Required action:
Reproduce every record exactly as given.

Input data:
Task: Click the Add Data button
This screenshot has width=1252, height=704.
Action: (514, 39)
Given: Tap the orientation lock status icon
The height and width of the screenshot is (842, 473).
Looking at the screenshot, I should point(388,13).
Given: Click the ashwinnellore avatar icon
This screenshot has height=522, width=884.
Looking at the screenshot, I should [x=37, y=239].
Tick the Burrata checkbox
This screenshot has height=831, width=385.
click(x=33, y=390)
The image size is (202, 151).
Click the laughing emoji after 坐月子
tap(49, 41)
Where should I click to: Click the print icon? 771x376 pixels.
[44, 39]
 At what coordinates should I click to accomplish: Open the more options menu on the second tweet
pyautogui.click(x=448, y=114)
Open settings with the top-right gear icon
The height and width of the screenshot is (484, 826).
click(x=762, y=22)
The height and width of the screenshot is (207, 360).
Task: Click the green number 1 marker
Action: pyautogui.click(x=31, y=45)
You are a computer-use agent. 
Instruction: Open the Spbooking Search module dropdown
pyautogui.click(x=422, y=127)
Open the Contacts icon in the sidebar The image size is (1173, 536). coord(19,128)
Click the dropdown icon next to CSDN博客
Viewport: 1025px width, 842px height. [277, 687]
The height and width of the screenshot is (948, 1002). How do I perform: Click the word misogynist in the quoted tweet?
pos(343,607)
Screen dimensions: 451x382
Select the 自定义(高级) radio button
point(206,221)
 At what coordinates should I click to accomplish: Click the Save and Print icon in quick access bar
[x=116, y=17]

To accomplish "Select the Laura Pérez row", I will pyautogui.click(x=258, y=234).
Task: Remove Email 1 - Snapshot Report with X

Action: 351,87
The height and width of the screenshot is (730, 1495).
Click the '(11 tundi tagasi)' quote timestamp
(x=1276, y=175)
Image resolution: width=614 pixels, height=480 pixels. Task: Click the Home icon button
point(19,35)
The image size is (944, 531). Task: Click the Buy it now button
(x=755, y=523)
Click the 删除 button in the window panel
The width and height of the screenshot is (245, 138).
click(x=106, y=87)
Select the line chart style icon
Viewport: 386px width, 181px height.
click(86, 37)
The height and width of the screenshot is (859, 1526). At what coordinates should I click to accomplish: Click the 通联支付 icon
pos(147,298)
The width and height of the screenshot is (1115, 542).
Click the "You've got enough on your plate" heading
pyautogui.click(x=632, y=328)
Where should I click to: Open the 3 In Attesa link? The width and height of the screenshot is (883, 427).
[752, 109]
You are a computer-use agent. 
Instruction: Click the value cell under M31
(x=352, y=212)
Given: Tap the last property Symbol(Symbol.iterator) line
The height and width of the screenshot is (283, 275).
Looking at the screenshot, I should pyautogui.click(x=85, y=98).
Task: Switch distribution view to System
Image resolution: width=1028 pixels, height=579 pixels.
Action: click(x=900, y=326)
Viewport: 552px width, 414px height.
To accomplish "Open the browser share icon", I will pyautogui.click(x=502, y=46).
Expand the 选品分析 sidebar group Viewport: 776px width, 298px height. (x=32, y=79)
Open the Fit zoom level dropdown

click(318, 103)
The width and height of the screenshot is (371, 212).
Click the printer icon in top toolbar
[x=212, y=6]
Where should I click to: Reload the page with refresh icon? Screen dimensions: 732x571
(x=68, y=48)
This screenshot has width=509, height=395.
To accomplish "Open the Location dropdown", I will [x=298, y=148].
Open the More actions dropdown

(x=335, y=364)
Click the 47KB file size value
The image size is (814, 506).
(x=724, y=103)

Result:
Task: Click the Add Data button
This screenshot has width=1252, height=704.
Action: (514, 39)
Given: Tap the orientation lock status icon
The height and width of the screenshot is (842, 473).
Looking at the screenshot, I should point(388,13).
Given: Click the ashwinnellore avatar icon
This screenshot has height=522, width=884.
Looking at the screenshot, I should [x=37, y=239].
Tick the Burrata checkbox
This screenshot has height=831, width=385.
click(x=33, y=390)
The image size is (202, 151).
Click the laughing emoji after 坐月子
tap(49, 41)
Where should I click to: Click the print icon? 771x376 pixels.
[44, 39]
 At what coordinates should I click to accomplish: Open the more options menu on the second tweet
pyautogui.click(x=448, y=114)
Open settings with the top-right gear icon
The height and width of the screenshot is (484, 826).
click(x=762, y=22)
The height and width of the screenshot is (207, 360).
Task: Click the green number 1 marker
Action: pyautogui.click(x=31, y=45)
You are a computer-use agent. 
Instruction: Open the Spbooking Search module dropdown
pyautogui.click(x=422, y=127)
Open the Contacts icon in the sidebar The image size is (1173, 536). coord(19,128)
Click the dropdown icon next to CSDN博客
Viewport: 1025px width, 842px height. [277, 687]
The height and width of the screenshot is (948, 1002). How do I perform: Click the word misogynist in the quoted tweet?
pos(343,607)
Screen dimensions: 451x382
Select the 自定义(高级) radio button
point(206,221)
 At what coordinates should I click to accomplish: Click the Save and Print icon in quick access bar
[x=116, y=17]

To accomplish "Select the Laura Pérez row", I will pyautogui.click(x=258, y=234).
Task: Remove Email 1 - Snapshot Report with X

Action: 351,87
The height and width of the screenshot is (730, 1495).
Click the '(11 tundi tagasi)' quote timestamp
(x=1276, y=175)
Image resolution: width=614 pixels, height=480 pixels. Task: Click the Home icon button
point(19,35)
The image size is (944, 531). Task: Click the Buy it now button
(x=755, y=523)
Click the 删除 button in the window panel
The width and height of the screenshot is (245, 138).
click(x=106, y=87)
Select the line chart style icon
Viewport: 386px width, 181px height.
click(86, 37)
The height and width of the screenshot is (859, 1526). At what coordinates should I click to accomplish: Click the 通联支付 icon
pos(147,298)
The width and height of the screenshot is (1115, 542).
Click the "You've got enough on your plate" heading
pyautogui.click(x=632, y=328)
Where should I click to: Open the 3 In Attesa link? The width and height of the screenshot is (883, 427).
[752, 109]
You are a computer-use agent. 
Instruction: Click the value cell under M31
(x=352, y=212)
Given: Tap the last property Symbol(Symbol.iterator) line
The height and width of the screenshot is (283, 275).
Looking at the screenshot, I should pyautogui.click(x=85, y=98).
Task: Switch distribution view to System
Image resolution: width=1028 pixels, height=579 pixels.
Action: click(x=900, y=326)
Viewport: 552px width, 414px height.
To accomplish "Open the browser share icon", I will pyautogui.click(x=502, y=46).
Expand the 选品分析 sidebar group Viewport: 776px width, 298px height. (x=32, y=79)
Open the Fit zoom level dropdown

click(318, 103)
The width and height of the screenshot is (371, 212).
Click the printer icon in top toolbar
[x=212, y=6]
Where should I click to: Reload the page with refresh icon? Screen dimensions: 732x571
(x=68, y=48)
This screenshot has width=509, height=395.
To accomplish "Open the Location dropdown", I will [x=298, y=148].
Open the More actions dropdown

(x=335, y=364)
Click the 47KB file size value
The image size is (814, 506).
(x=724, y=103)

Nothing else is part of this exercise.